Question

Solve the equations by introducing a substitution that transforms these equations to quadratic form.$$2 x^{1 / 2}+x^{1 / 4}-1=0$$

Answer

**step1 Identify the Substitution**

Observe the exponents in the given equation. We have terms with $$x^{1/2}$$ and $$x^{1/4}$$. Notice that $$x^{1/2}$$ can be expressed in terms of $$x^{1/4}$$ because $$(x^{1/4})^2 = x^{2/4} = x^{1/2}$$. This suggests a substitution to transform the equation into a quadratic form.

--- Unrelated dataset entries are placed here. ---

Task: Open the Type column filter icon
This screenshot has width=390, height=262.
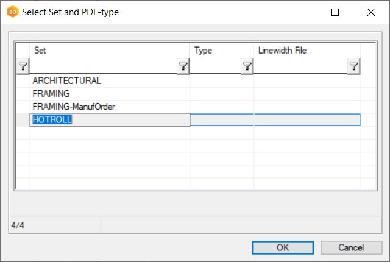Action: tap(247, 66)
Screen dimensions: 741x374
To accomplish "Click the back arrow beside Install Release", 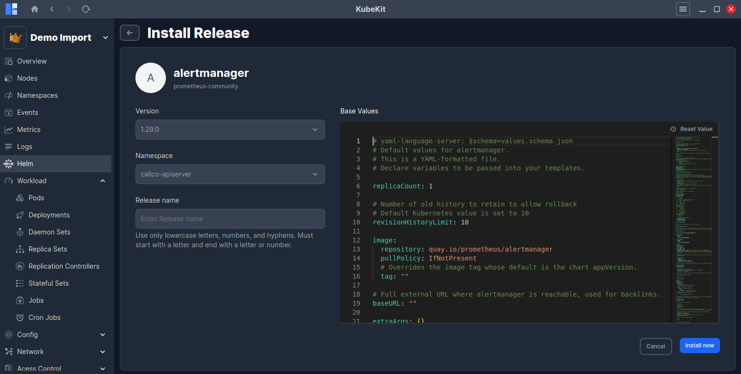I will (130, 33).
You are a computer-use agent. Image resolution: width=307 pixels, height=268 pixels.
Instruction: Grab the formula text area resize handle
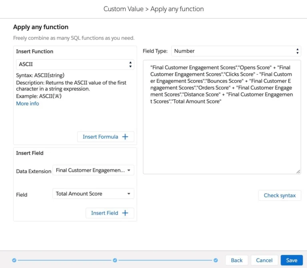(298, 171)

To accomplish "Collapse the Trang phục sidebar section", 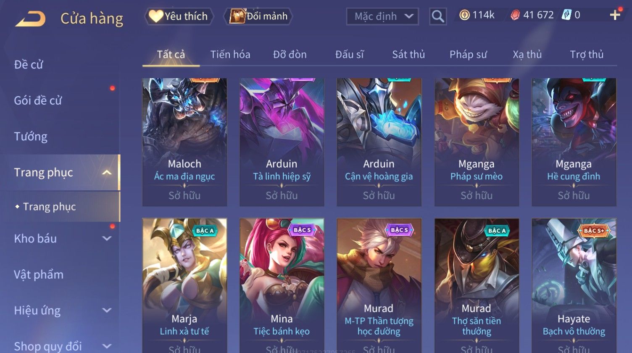I will click(x=107, y=173).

Let $$u$$ be equal to the term with the smallest fractional exponent, which is $$x^{1/4}$$. Since $$x^{1/4}$$ represents the principal (non-negative) fourth root of $$x$$, it must be that $$u \geq 0$$.

$$u = x^{1/4}$$

**step2 Rewrite the Equation in Quadratic Form**

Substitute $$u$$ and $$u^2$$ into the original equation. The original equation is $$2 x^{1 / 2}+x^{1 / 4}-1=0$$.

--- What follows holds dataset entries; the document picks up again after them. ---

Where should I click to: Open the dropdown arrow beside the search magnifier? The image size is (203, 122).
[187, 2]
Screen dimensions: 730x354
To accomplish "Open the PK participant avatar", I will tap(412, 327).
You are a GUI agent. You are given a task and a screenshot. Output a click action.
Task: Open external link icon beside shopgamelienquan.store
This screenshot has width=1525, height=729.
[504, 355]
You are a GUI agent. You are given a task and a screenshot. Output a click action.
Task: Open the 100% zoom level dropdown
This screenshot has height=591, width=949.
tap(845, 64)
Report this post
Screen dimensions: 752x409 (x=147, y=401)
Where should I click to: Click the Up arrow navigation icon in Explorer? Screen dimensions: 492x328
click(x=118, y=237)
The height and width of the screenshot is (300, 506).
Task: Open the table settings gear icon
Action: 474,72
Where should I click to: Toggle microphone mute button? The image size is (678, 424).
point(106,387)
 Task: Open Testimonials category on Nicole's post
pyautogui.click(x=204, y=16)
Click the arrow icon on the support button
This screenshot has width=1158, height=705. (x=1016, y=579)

$$2(x^{1/4})^2 + x^{1/4} - 1 = 0$$

Now, replace $$x^{1/4}$$ with $$u$$:

$$2u^2 + u - 1 = 0$$

**step3 Solve the Quadratic Equation for u**

The equation $$2u^2 + u - 1 = 0$$ is a quadratic equation. We can solve it by factoring. We look for two numbers that multiply to $$(2)(-1) = -2$$ and add up to $$1$$. These numbers are $$2$$ and $$-1$$.

$$2u^2 + 2u - u - 1 = 0$$

Group the terms and factor:

$$2u(u+1) - 1(u+1) = 0$$

$$(2u-1)(u+1) = 0$$

This gives two possible solutions for $$u$$:

$$2u - 1 = 0 \Rightarrow 2u = 1 \Rightarrow u = \frac{1}{2}$$

$$u + 1 = 0 \Rightarrow u = -1$$

Recall from Step 1 that $$u$$ must be non-negative ($$u \geq 0$$). Therefore, $$u = -1$$ is an extraneous solution and must be discarded. The only valid solution for $$u$$ is $$u = \frac{1}{2}$$.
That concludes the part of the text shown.